-- START OF Raw records --

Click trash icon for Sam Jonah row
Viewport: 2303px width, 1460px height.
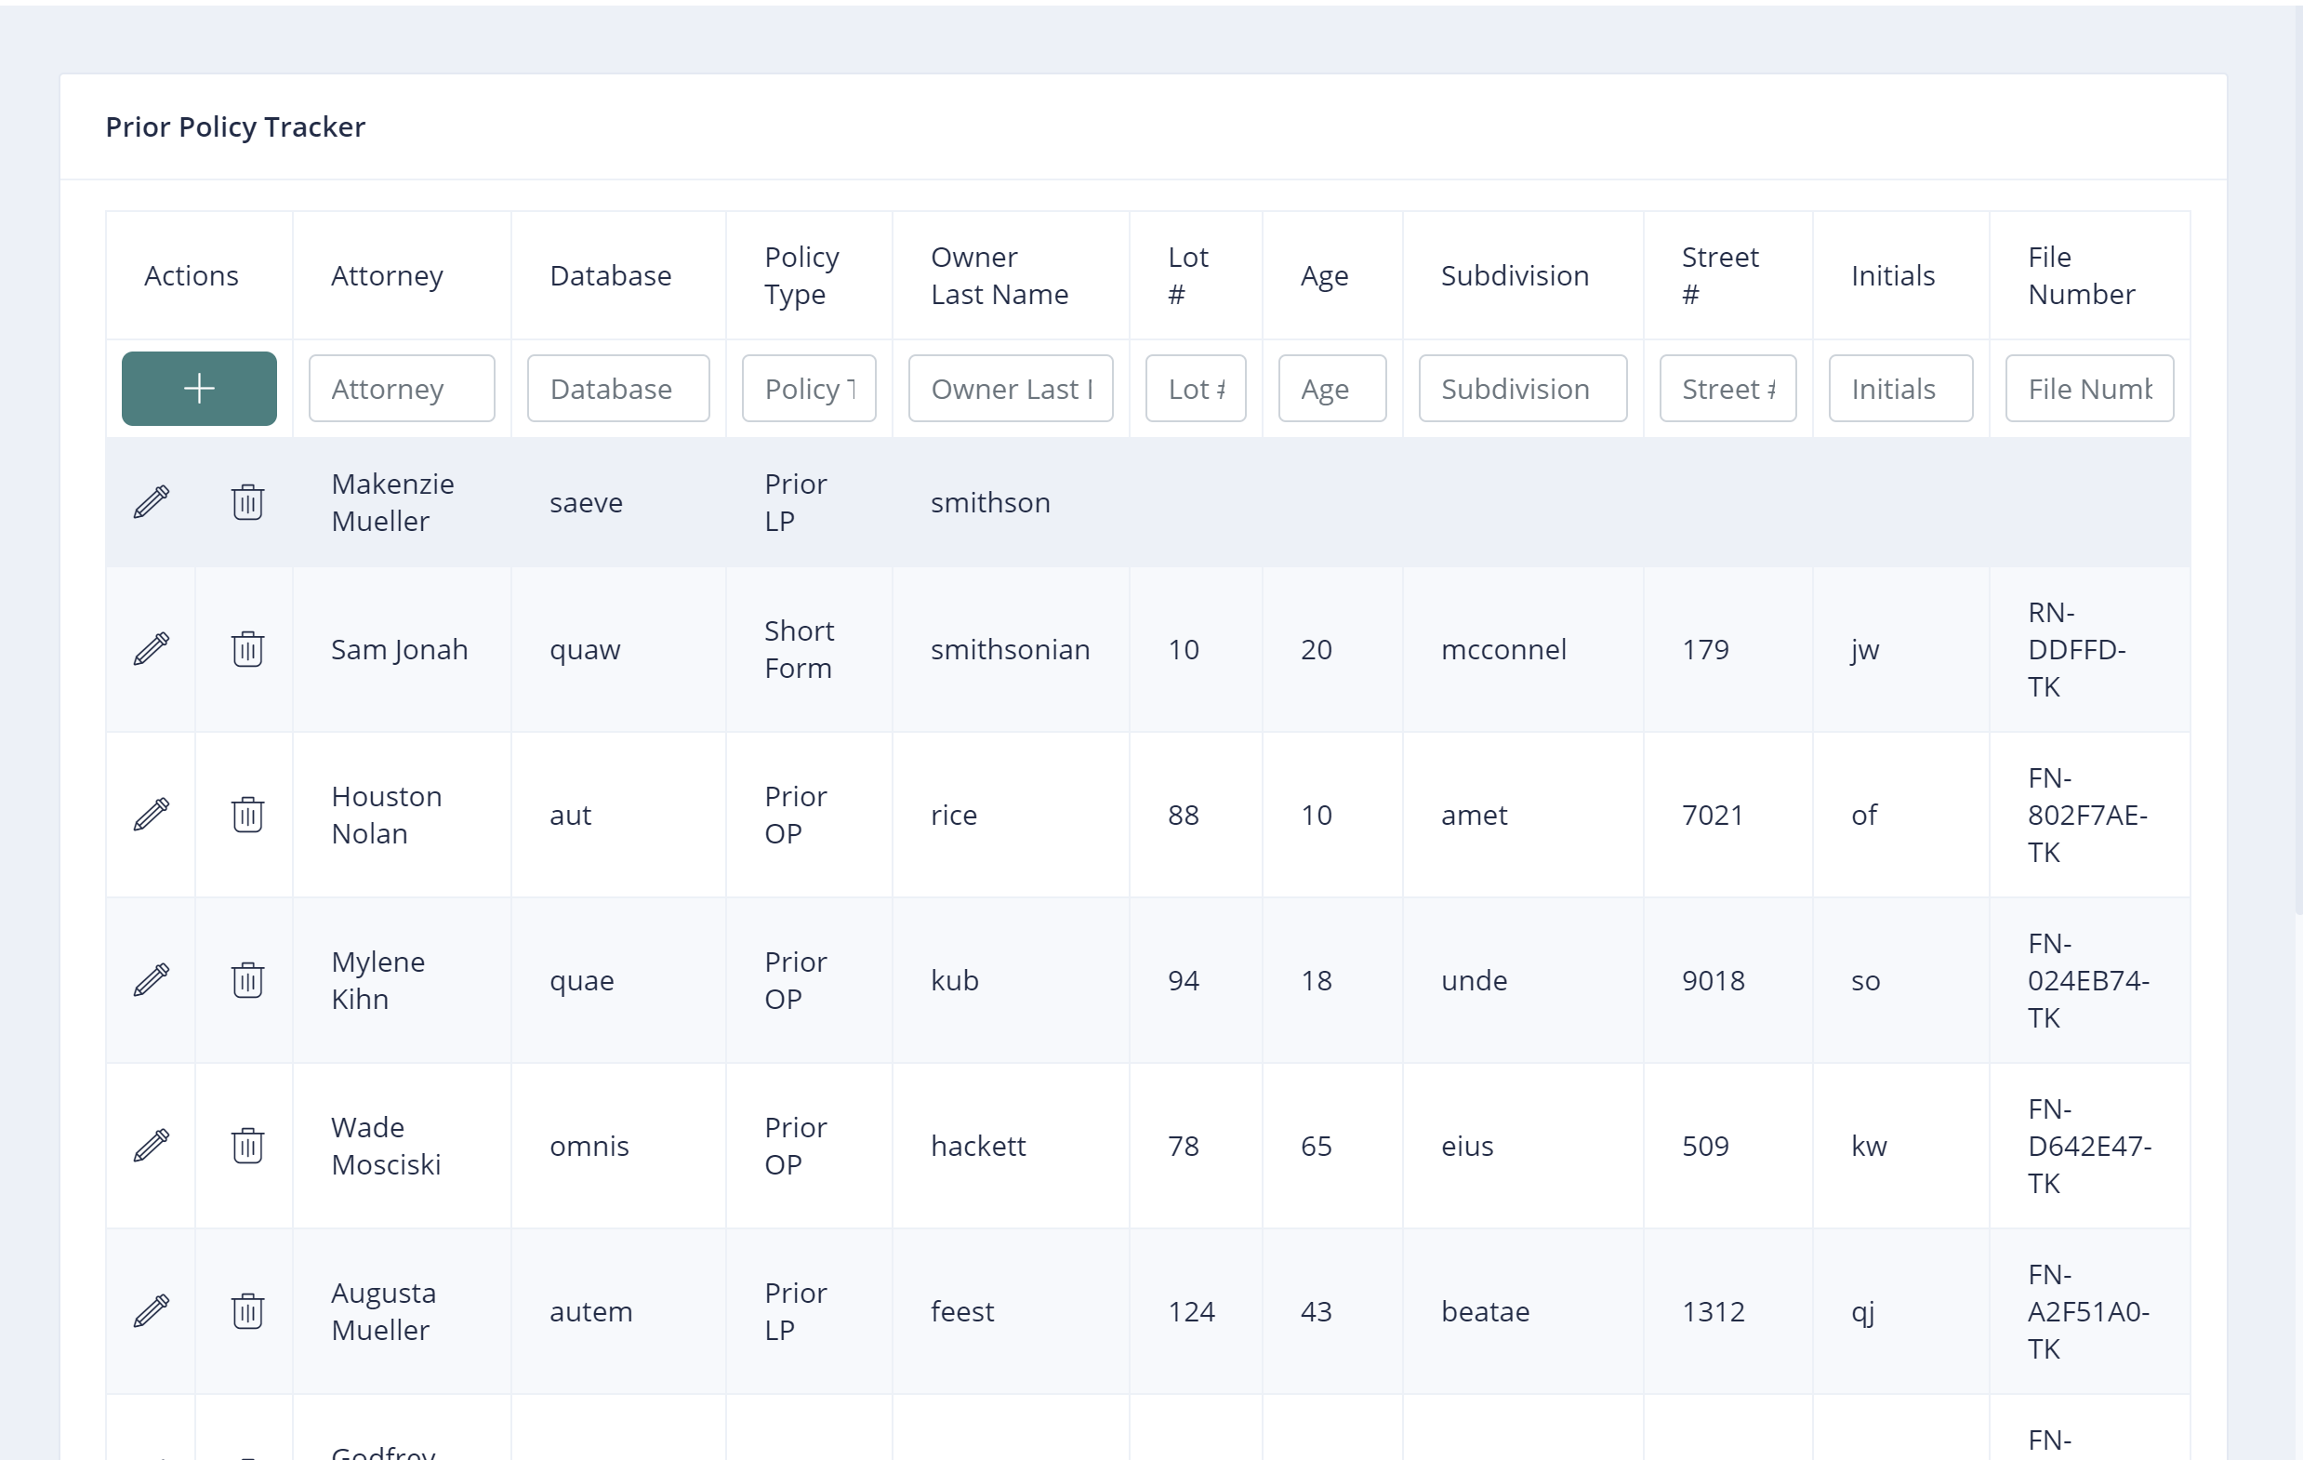[248, 650]
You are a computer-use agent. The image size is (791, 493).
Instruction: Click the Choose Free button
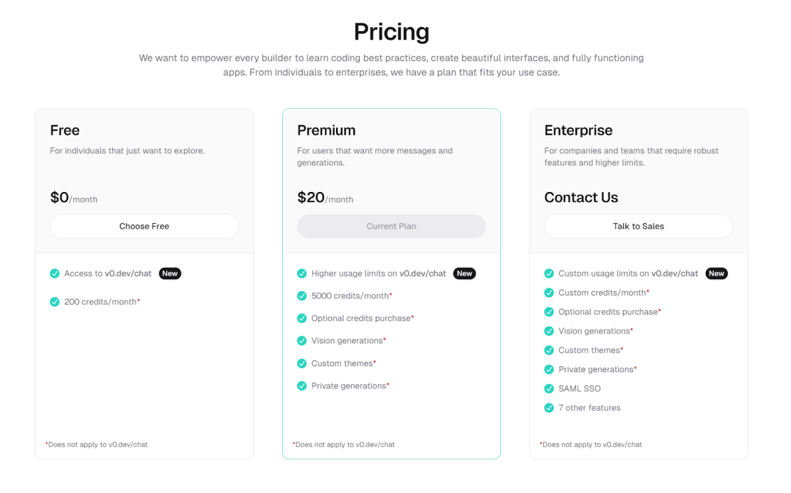tap(144, 226)
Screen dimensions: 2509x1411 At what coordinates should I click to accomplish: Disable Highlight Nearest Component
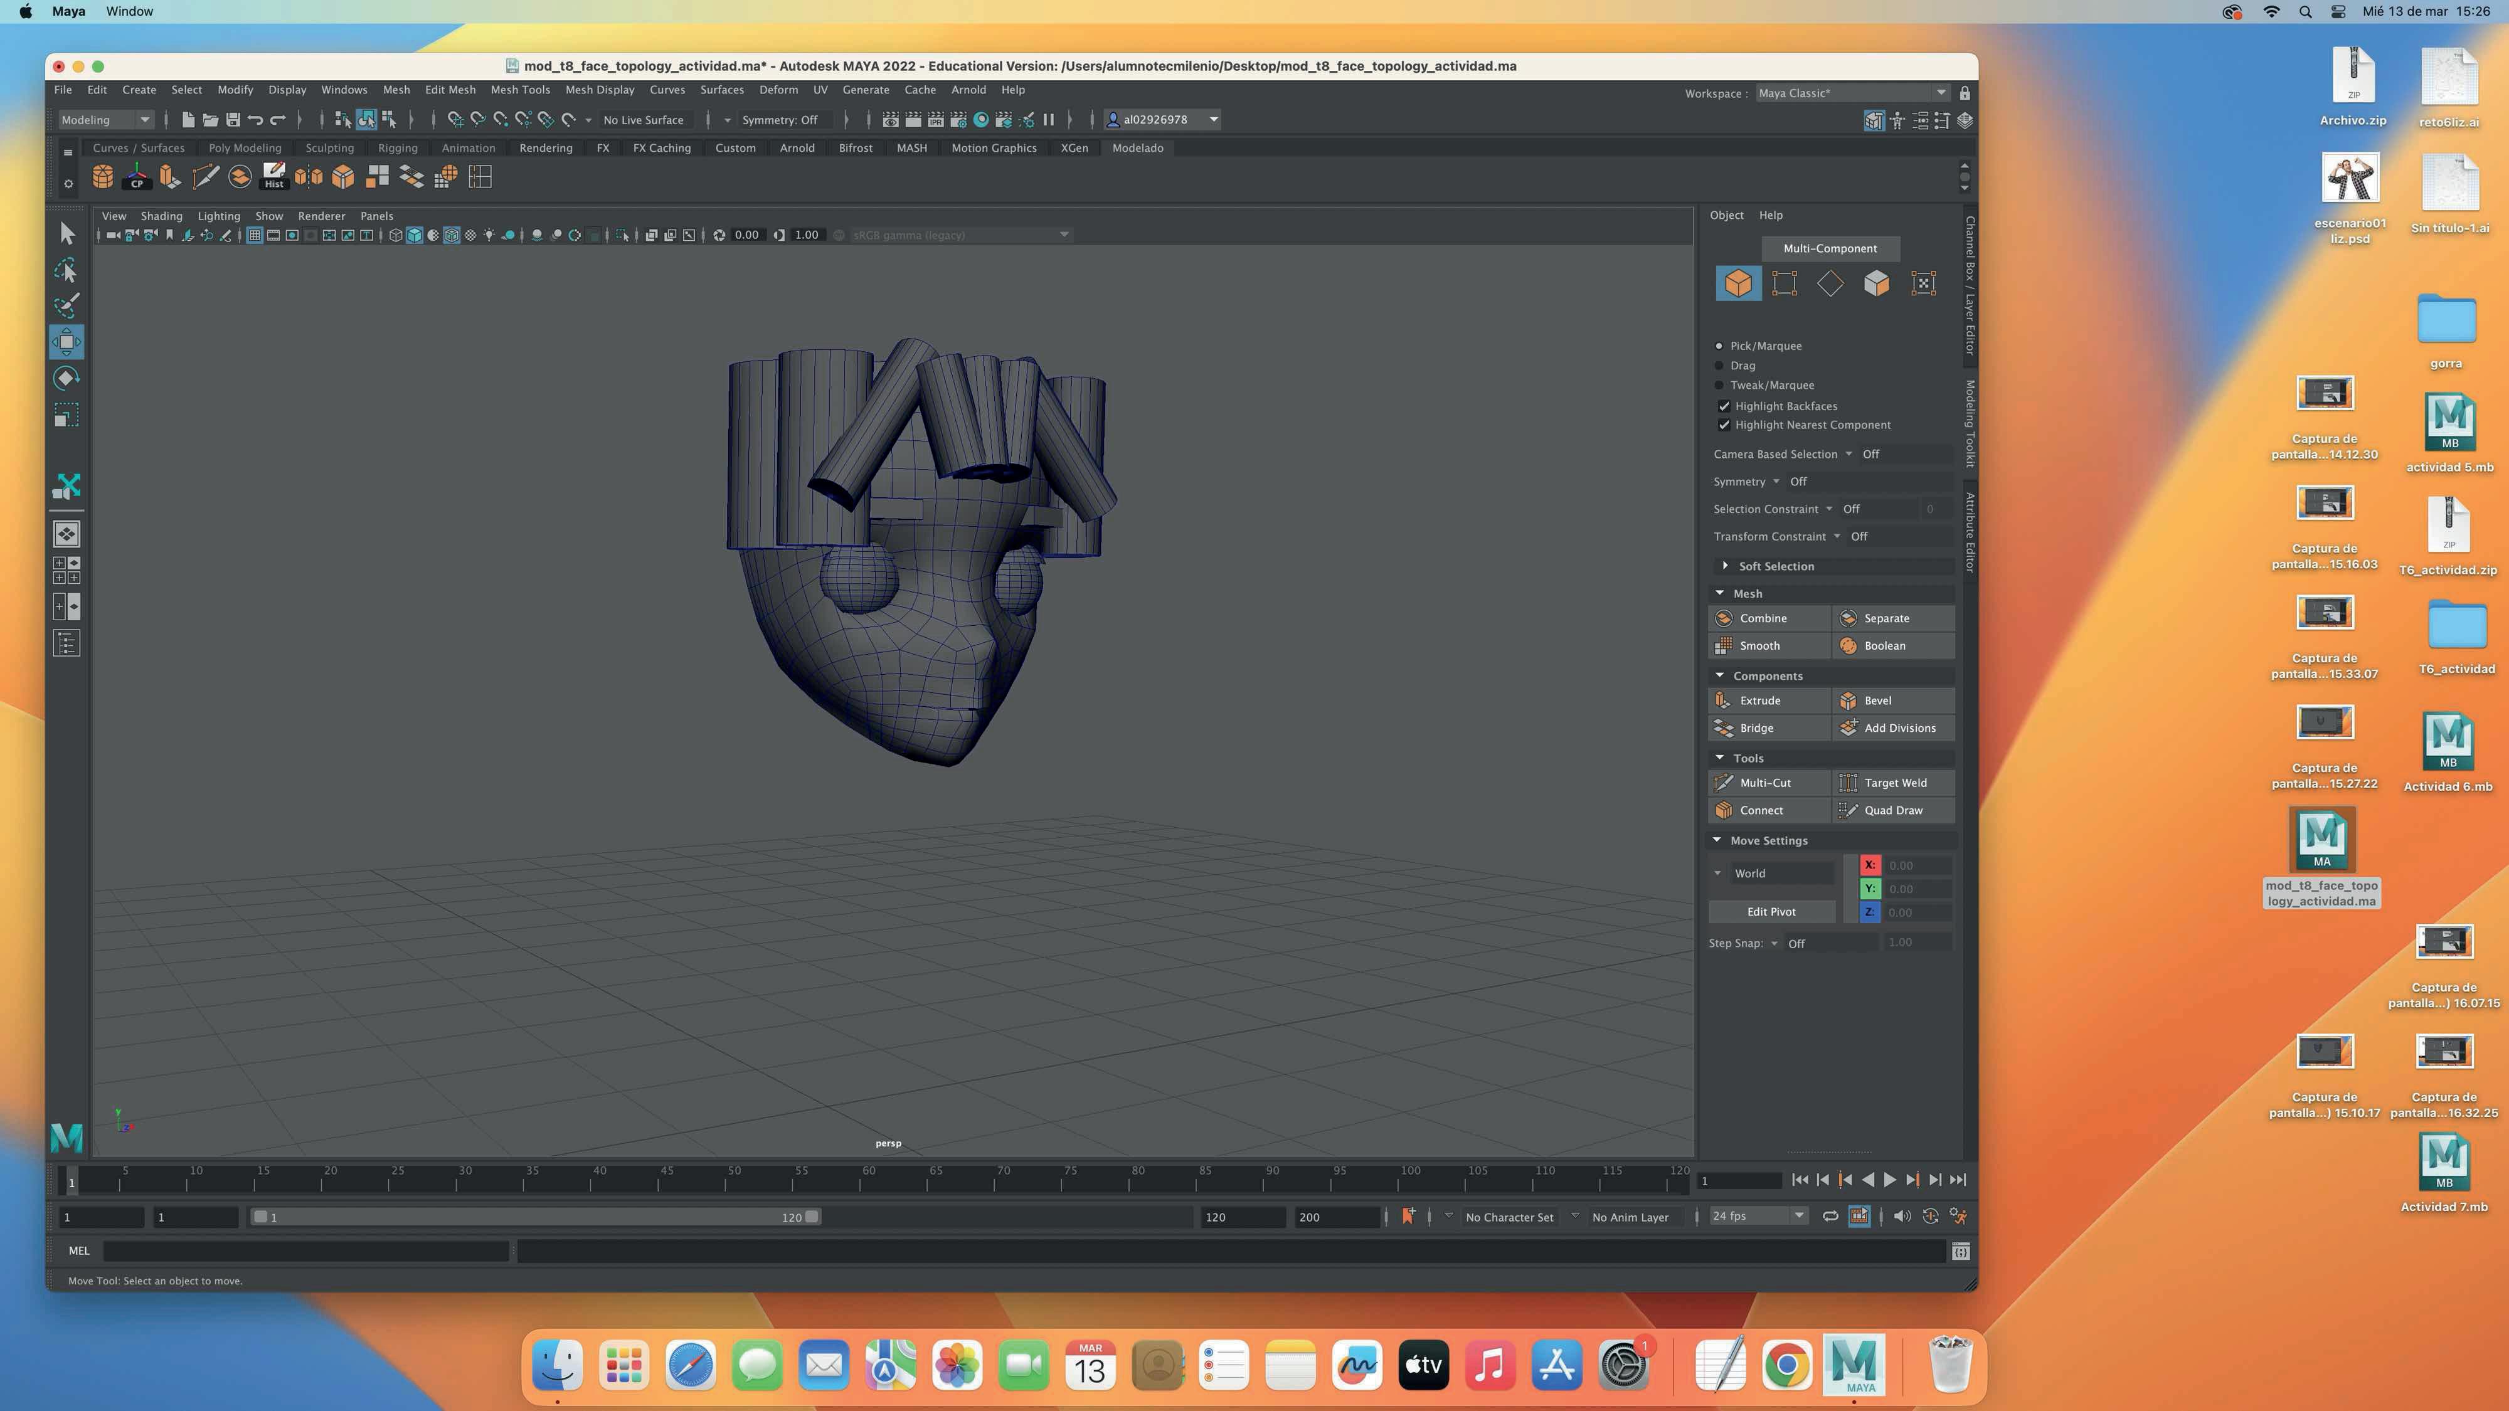pyautogui.click(x=1724, y=425)
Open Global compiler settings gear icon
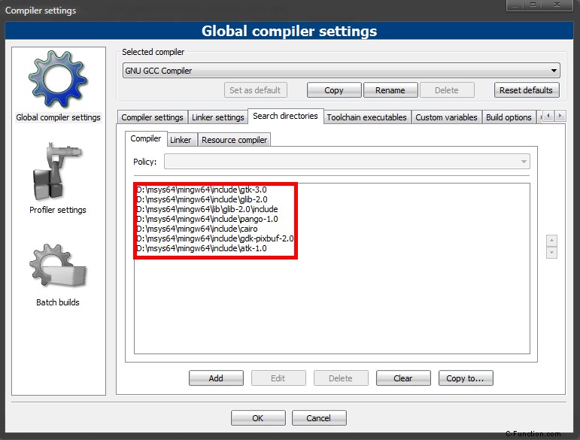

-- END OF Raw records --

• Problem: Print all of the data above verbatim, leaving out the pictures.

• Exercise result:
Click trash icon for Sam Jonah row
Viewport: 2303px width, 1460px height.
[248, 650]
You are a computer-use agent. The image size is (791, 493).
Instruction: Click the Choose Free button
tap(144, 226)
Screen dimensions: 2509x1411 At what coordinates should I click to accomplish: Disable Highlight Nearest Component
pyautogui.click(x=1724, y=425)
Open Global compiler settings gear icon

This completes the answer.